Nigella Courgette Cake
Recipe by Flora Woods of London’s “Books for Cooks”, made famous by Nigella Lawson as “Flora’s Famous Courgette Cake”. This courgette and lime cake is a soft, gently spiced layer cake where grated courgette keeps everything tender and moist, a bit like a carrot cake but brighter. Finished with sharp lime curd and a creamy lime icing, it’s the kind of cake that belongs on the table for long summer afternoons in the garden.
Nigella courgette and lime cake recipe (perfect for summer courgettes)
This Nigella-inspired courgette cake recipe is a brilliant way to use a glut of summer courgettes. Think light courgette and lime sponge, a layer of homemade lime curd and a thick swirl of cream-cheese icing. If you love lemon or courgette cakes, this version might become your go-to for birthdays, picnics and teatime in the garden.
The method
If you love lemon or courgette cakes (the kind you might bake from a Mary Berry recipe), this Nigella-style courgette and lime cake gives you the same zesty, moist crumb with a garden twist.
Step 1 – Heat the oven and prep the raisins
Preheat the oven to 180°C (160°C fan). If you’re using raisins, put them in a small bowl and cover with warm water to plump them up while you make the batter.

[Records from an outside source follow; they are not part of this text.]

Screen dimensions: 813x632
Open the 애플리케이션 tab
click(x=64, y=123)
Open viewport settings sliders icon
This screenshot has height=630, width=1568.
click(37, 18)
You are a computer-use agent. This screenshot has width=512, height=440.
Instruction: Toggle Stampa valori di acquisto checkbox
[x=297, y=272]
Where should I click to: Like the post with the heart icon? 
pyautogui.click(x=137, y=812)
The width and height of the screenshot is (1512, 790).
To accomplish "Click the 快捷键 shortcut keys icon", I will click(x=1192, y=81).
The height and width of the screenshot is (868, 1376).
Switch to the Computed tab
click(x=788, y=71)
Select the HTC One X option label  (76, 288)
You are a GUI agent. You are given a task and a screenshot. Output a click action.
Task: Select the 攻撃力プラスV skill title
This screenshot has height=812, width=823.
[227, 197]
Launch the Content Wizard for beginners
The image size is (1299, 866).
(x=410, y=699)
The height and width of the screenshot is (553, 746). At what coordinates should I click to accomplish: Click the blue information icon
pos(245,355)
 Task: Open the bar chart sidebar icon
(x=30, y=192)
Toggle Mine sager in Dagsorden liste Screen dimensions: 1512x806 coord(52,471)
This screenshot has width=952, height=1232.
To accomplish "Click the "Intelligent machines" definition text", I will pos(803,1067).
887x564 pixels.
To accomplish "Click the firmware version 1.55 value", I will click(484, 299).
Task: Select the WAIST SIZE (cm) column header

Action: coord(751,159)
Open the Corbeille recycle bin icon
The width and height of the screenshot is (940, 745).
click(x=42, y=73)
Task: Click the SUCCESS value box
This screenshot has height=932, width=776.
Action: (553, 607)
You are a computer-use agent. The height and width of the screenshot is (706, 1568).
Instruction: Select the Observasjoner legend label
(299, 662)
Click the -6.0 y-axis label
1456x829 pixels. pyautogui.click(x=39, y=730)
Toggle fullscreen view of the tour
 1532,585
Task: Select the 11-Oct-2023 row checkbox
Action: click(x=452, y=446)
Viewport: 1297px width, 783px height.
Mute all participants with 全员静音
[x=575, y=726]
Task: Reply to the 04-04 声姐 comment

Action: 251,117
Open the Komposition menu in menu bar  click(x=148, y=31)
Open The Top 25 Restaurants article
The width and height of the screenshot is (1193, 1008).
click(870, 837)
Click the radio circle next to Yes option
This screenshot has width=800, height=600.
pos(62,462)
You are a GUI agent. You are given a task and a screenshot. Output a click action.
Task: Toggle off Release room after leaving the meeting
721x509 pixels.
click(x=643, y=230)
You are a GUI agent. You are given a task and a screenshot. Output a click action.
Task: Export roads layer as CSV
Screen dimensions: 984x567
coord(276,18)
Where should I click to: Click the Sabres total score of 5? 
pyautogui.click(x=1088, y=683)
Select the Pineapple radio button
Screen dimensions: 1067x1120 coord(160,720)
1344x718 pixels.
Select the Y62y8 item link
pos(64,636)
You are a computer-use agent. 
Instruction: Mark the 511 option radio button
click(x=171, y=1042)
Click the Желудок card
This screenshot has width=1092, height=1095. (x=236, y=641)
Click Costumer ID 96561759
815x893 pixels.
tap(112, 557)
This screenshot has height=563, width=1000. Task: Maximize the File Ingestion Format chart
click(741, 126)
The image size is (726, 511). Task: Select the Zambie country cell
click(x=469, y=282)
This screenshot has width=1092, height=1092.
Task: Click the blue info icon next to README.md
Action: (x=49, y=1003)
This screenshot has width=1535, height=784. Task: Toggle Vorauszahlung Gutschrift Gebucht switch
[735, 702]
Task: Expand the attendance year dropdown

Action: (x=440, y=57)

Step 2 – Grate and drain the courgettes
Wipe the courgettes and grate them with the skins on, using the coarse side of a box grater. You want visible strands, not a fine mush. Tip the grated courgette into a sieve over the sink and leave to drain off any excess liquid.
Step 3 – Make the cake batter
In a large bowl, whisk together the eggs, oil and sugar until creamy and slightly thickened. Sieve in the self-raising flour, bicarbonate of soda and baking powder, then fold until combined. Gently stir in the drained courgette and well-drained raisins.
Step 4 – Bake the sponges
Divide the mixture evenly between the prepared tins. Smooth the tops and bake for about 30 minutes, until golden brown and springy to the touch. Leave the cakes in their tins on a rack for 5 minutes, then turn out and cool completely before filling and icing.
Step 5 – Make the lime curd
If you’d rather not make curd, you can absolutely use a good shop-bought lime or lemon curd and freshen it with extra lime juice.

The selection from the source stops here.